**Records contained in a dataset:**

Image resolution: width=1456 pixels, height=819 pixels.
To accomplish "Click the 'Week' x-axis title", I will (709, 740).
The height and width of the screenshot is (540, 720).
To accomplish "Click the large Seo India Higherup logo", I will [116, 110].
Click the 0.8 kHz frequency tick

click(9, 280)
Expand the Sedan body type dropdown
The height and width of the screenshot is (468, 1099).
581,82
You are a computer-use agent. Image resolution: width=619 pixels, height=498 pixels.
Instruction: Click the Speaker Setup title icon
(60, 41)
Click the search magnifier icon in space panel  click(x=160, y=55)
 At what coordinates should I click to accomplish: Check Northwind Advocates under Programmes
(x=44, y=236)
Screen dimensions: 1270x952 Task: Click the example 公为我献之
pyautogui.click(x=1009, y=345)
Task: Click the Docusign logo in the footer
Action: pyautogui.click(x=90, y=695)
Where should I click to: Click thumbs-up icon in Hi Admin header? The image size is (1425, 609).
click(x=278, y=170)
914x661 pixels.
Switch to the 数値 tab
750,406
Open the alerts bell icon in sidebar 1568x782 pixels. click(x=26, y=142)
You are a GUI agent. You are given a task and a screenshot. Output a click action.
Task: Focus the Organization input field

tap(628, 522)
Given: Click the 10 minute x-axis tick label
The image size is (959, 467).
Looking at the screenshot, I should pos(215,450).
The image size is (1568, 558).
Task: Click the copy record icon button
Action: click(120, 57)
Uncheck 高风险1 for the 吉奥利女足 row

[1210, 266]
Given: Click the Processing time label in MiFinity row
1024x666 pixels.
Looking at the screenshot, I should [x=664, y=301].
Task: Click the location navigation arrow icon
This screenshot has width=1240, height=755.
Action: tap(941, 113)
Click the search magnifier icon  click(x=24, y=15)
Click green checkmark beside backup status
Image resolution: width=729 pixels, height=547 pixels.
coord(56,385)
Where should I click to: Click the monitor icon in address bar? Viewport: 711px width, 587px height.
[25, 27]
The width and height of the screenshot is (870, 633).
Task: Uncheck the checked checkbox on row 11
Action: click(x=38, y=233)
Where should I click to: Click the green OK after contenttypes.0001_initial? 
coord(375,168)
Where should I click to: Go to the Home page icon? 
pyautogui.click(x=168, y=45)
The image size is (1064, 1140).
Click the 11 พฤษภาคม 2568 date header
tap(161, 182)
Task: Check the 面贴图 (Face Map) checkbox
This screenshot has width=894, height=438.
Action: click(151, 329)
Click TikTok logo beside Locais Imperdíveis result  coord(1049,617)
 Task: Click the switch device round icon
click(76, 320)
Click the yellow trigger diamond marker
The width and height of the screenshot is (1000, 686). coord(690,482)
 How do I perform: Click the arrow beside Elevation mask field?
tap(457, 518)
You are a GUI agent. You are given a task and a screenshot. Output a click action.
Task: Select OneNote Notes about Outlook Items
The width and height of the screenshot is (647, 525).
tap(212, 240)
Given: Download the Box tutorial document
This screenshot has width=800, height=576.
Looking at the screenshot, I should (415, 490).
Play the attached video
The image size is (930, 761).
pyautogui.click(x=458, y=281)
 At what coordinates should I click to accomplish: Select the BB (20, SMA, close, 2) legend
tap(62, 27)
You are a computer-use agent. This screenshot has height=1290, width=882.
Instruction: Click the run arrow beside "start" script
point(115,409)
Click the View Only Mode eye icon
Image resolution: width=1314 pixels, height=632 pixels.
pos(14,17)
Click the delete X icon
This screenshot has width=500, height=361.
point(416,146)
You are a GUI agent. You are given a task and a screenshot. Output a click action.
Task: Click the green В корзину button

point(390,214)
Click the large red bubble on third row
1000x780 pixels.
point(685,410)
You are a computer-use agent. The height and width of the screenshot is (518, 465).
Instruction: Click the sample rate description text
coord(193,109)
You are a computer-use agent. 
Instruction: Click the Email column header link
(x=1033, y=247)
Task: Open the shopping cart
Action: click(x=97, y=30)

**What is needed:**
Without omitting anything, output the entries exactly.

**Response to the exercise:**
Image resolution: width=1456 pixels, height=819 pixels.
To accomplish "Click the 'Week' x-axis title", I will (709, 740).
The height and width of the screenshot is (540, 720).
To accomplish "Click the large Seo India Higherup logo", I will [116, 110].
Click the 0.8 kHz frequency tick

click(9, 280)
Expand the Sedan body type dropdown
The height and width of the screenshot is (468, 1099).
581,82
You are a computer-use agent. Image resolution: width=619 pixels, height=498 pixels.
Instruction: Click the Speaker Setup title icon
(60, 41)
Click the search magnifier icon in space panel  click(x=160, y=55)
 At what coordinates should I click to accomplish: Check Northwind Advocates under Programmes
(x=44, y=236)
Screen dimensions: 1270x952 Task: Click the example 公为我献之
pyautogui.click(x=1009, y=345)
Task: Click the Docusign logo in the footer
Action: pyautogui.click(x=90, y=695)
Where should I click to: Click thumbs-up icon in Hi Admin header? The image size is (1425, 609).
click(x=278, y=170)
914x661 pixels.
Switch to the 数値 tab
750,406
Open the alerts bell icon in sidebar 1568x782 pixels. click(x=26, y=142)
You are a GUI agent. You are given a task and a screenshot. Output a click action.
Task: Focus the Organization input field

tap(628, 522)
Given: Click the 10 minute x-axis tick label
The image size is (959, 467).
Looking at the screenshot, I should pos(215,450).
The image size is (1568, 558).
Task: Click the copy record icon button
Action: click(120, 57)
Uncheck 高风险1 for the 吉奥利女足 row

[1210, 266]
Given: Click the Processing time label in MiFinity row
1024x666 pixels.
Looking at the screenshot, I should [x=664, y=301].
Task: Click the location navigation arrow icon
This screenshot has width=1240, height=755.
Action: tap(941, 113)
Click the search magnifier icon  click(x=24, y=15)
Click green checkmark beside backup status
Image resolution: width=729 pixels, height=547 pixels.
coord(56,385)
Where should I click to: Click the monitor icon in address bar? Viewport: 711px width, 587px height.
[25, 27]
The width and height of the screenshot is (870, 633).
Task: Uncheck the checked checkbox on row 11
Action: click(x=38, y=233)
Where should I click to: Click the green OK after contenttypes.0001_initial? 
coord(375,168)
Where should I click to: Go to the Home page icon? 
pyautogui.click(x=168, y=45)
The image size is (1064, 1140).
Click the 11 พฤษภาคม 2568 date header
tap(161, 182)
Task: Check the 面贴图 (Face Map) checkbox
This screenshot has width=894, height=438.
Action: click(151, 329)
Click TikTok logo beside Locais Imperdíveis result  coord(1049,617)
 Task: Click the switch device round icon
click(76, 320)
Click the yellow trigger diamond marker
The width and height of the screenshot is (1000, 686). coord(690,482)
 How do I perform: Click the arrow beside Elevation mask field?
tap(457, 518)
You are a GUI agent. You are given a task and a screenshot. Output a click action.
Task: Select OneNote Notes about Outlook Items
The width and height of the screenshot is (647, 525).
tap(212, 240)
Given: Download the Box tutorial document
This screenshot has width=800, height=576.
Looking at the screenshot, I should (415, 490).
Play the attached video
The image size is (930, 761).
pyautogui.click(x=458, y=281)
 At what coordinates should I click to accomplish: Select the BB (20, SMA, close, 2) legend
tap(62, 27)
You are a computer-use agent. This screenshot has height=1290, width=882.
Instruction: Click the run arrow beside "start" script
point(115,409)
Click the View Only Mode eye icon
Image resolution: width=1314 pixels, height=632 pixels.
pos(14,17)
Click the delete X icon
This screenshot has width=500, height=361.
point(416,146)
You are a GUI agent. You are given a task and a screenshot. Output a click action.
Task: Click the green В корзину button

point(390,214)
Click the large red bubble on third row
1000x780 pixels.
point(685,410)
You are a computer-use agent. The height and width of the screenshot is (518, 465).
Instruction: Click the sample rate description text
coord(193,109)
You are a computer-use agent. 
Instruction: Click the Email column header link
(x=1033, y=247)
Task: Open the shopping cart
Action: click(x=97, y=30)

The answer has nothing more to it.